Every entry below should be returned exactly as it appears, with pictures left out.
◇ ◇ ◇
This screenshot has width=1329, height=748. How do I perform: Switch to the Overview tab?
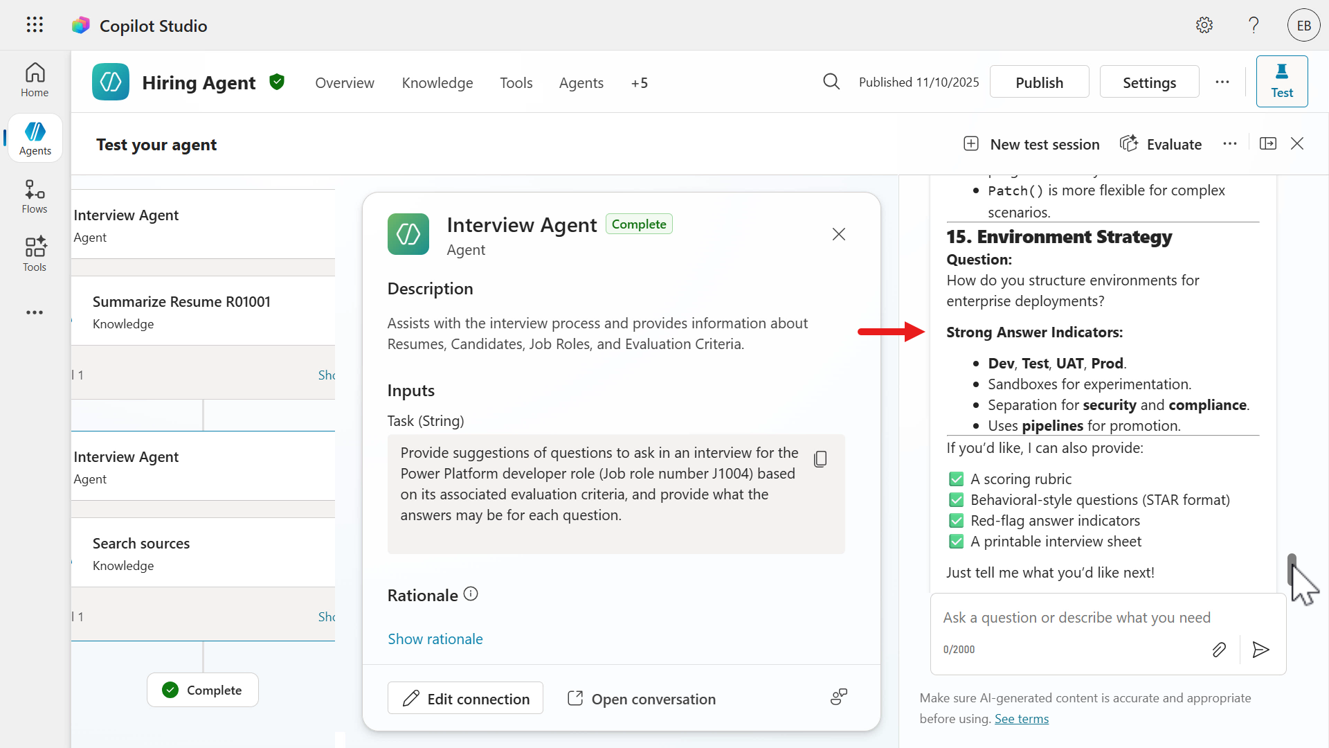pyautogui.click(x=344, y=83)
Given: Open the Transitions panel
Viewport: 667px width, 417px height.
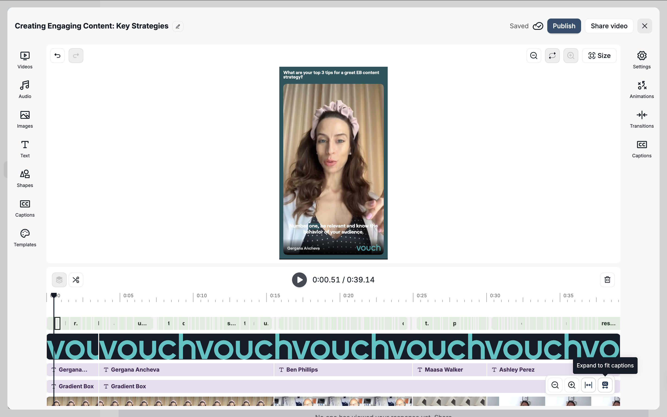Looking at the screenshot, I should (641, 119).
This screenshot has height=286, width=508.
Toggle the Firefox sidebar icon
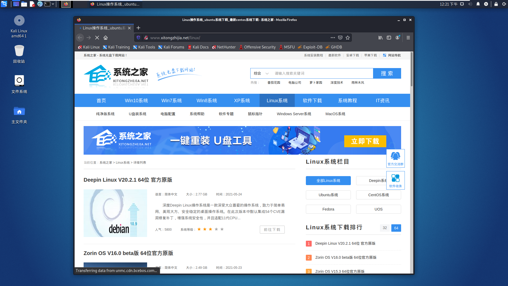pos(389,38)
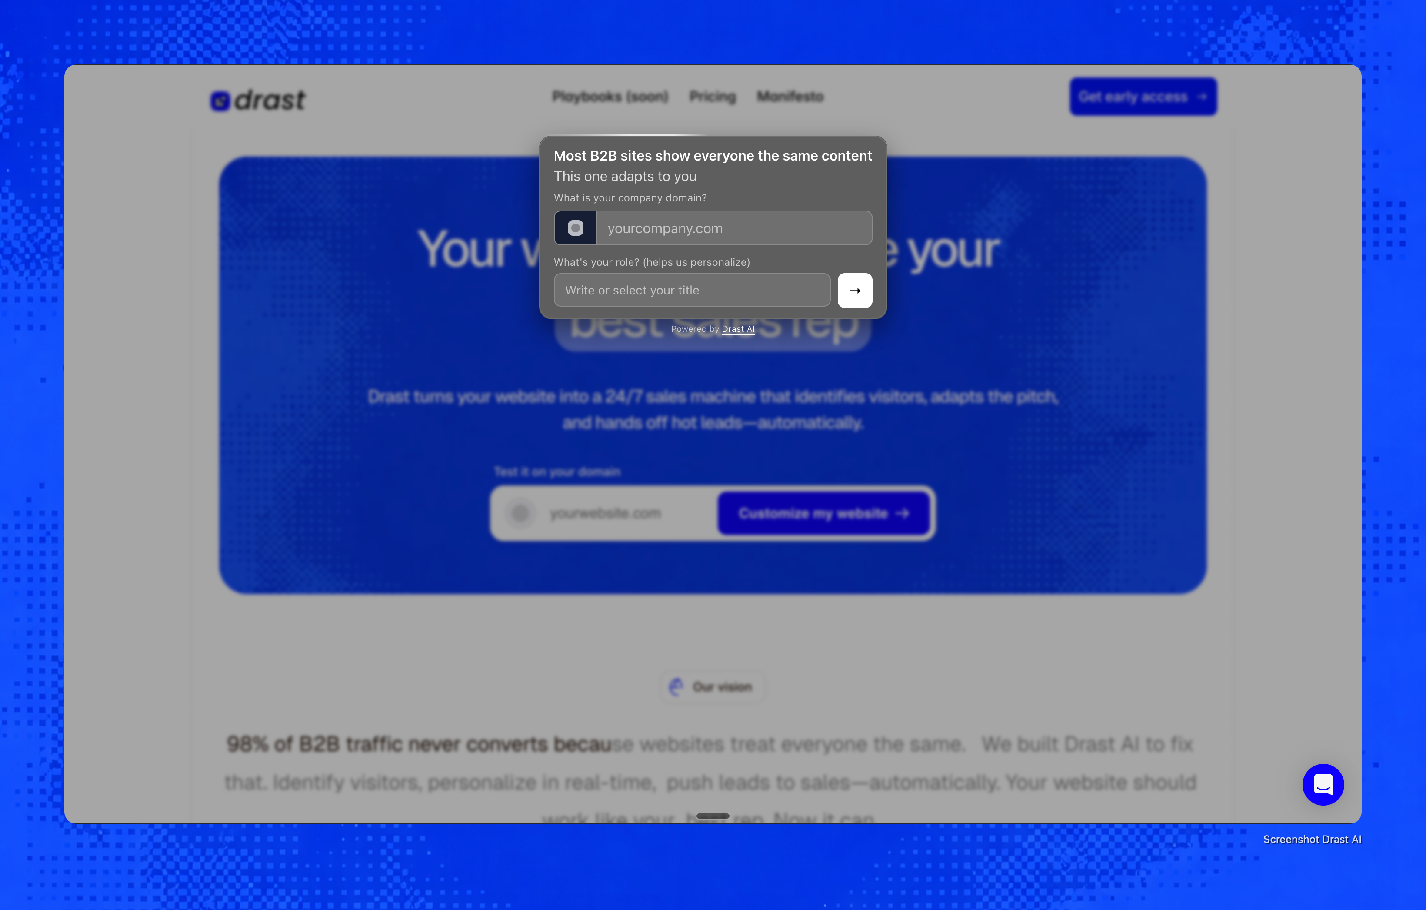Click the Our vision badge icon
Viewport: 1426px width, 910px height.
[676, 687]
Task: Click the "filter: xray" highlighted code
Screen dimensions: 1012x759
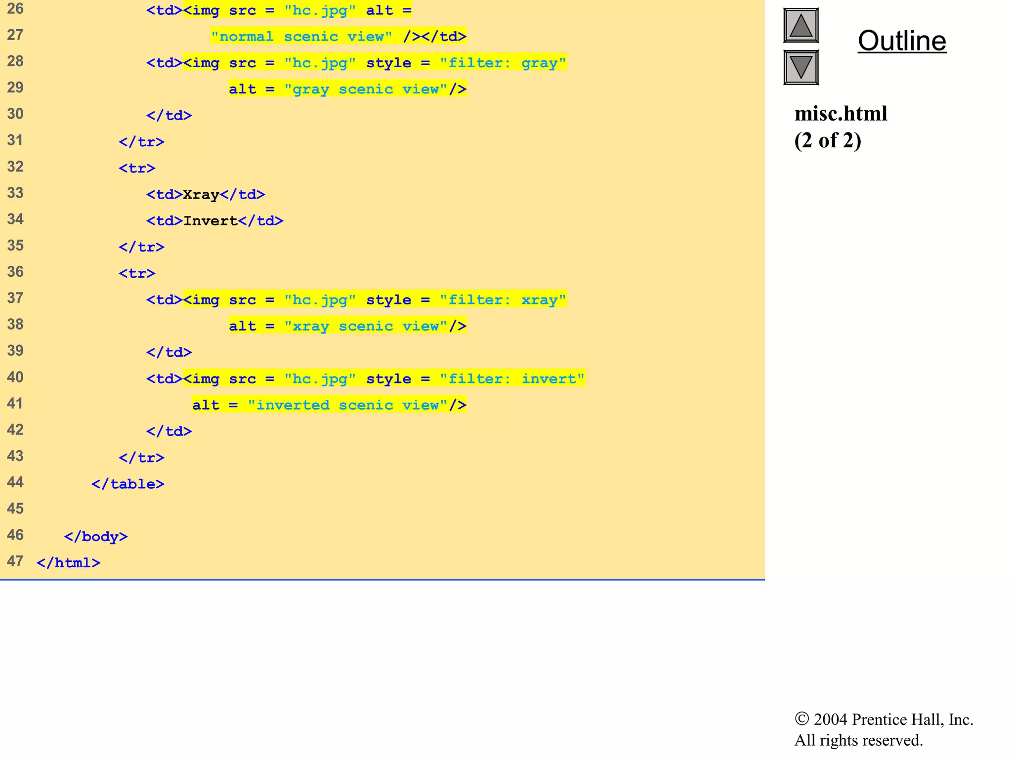Action: [503, 300]
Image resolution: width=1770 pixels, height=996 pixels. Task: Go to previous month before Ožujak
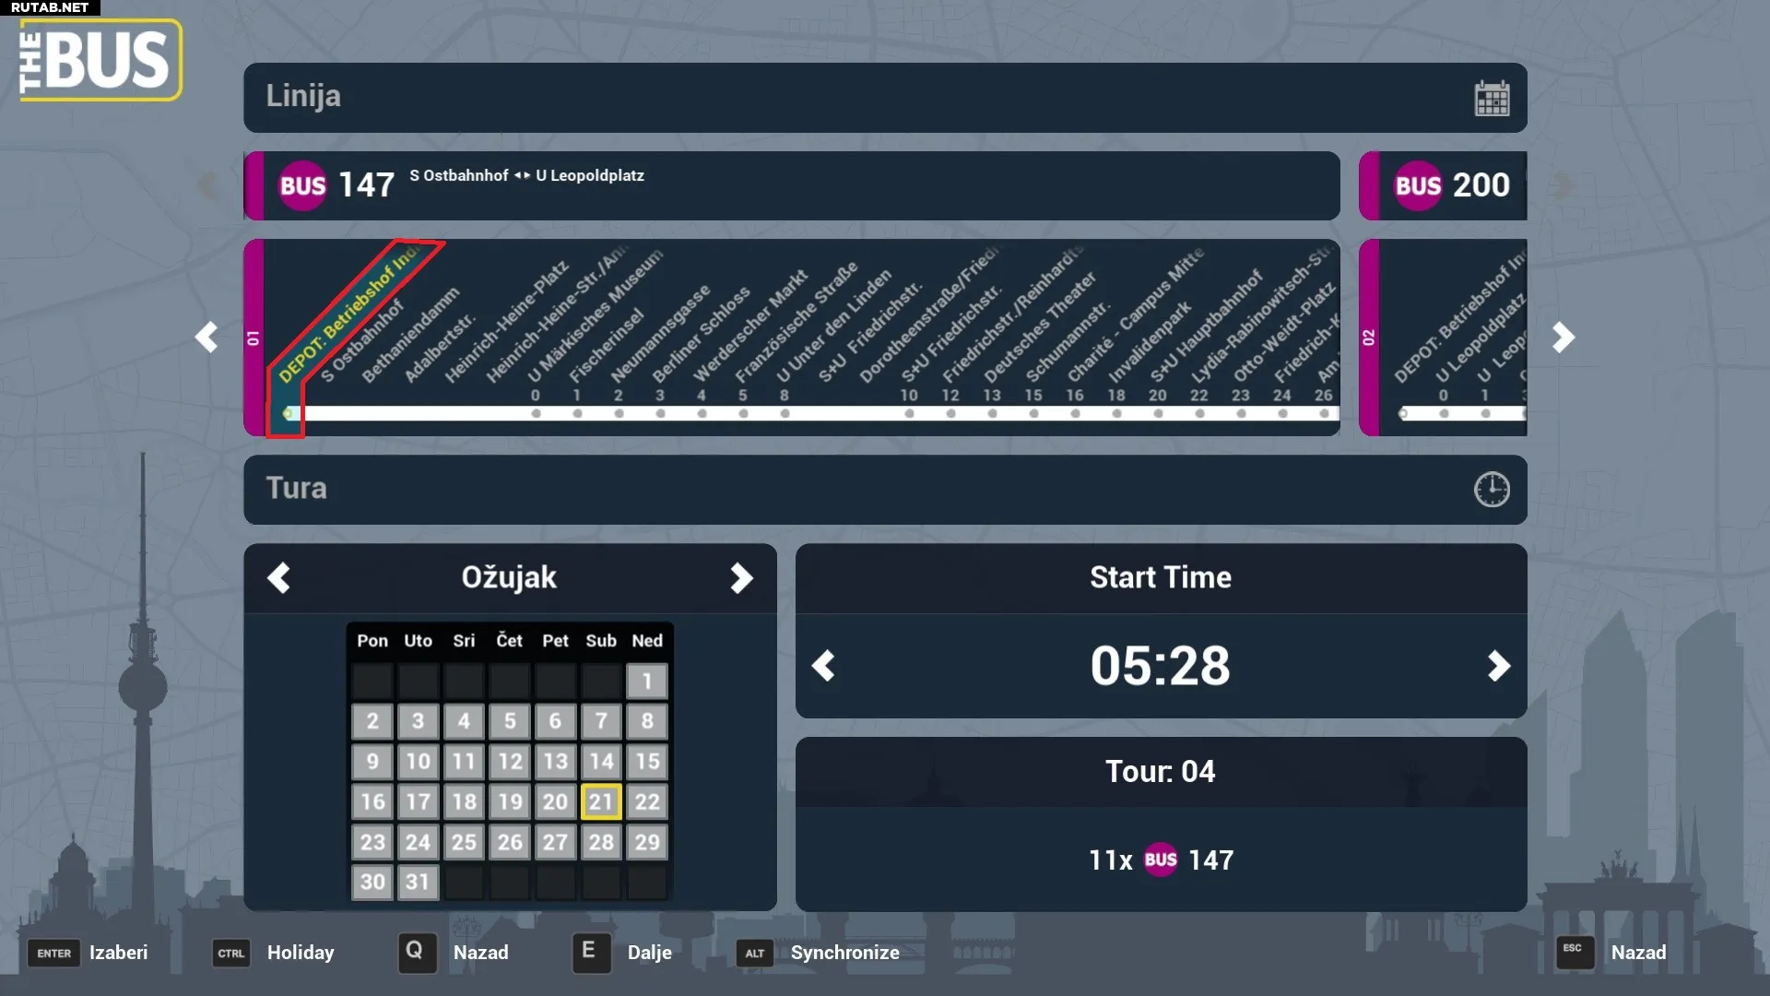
◇ ◇ ◇
Task result:
This screenshot has width=1329, height=748. How do I perform: Switch to the Overview tab?
pyautogui.click(x=344, y=83)
Given: Open the Transitions panel
Viewport: 667px width, 417px height.
Looking at the screenshot, I should (641, 119).
This screenshot has height=286, width=508.
Toggle the Firefox sidebar icon
pos(389,38)
Click the Our vision badge icon
Viewport: 1426px width, 910px height.
[676, 687]
Task: Click the "filter: xray" highlighted code
Screen dimensions: 1012x759
Action: [503, 300]
Image resolution: width=1770 pixels, height=996 pixels. Task: Go to previous month before Ožujak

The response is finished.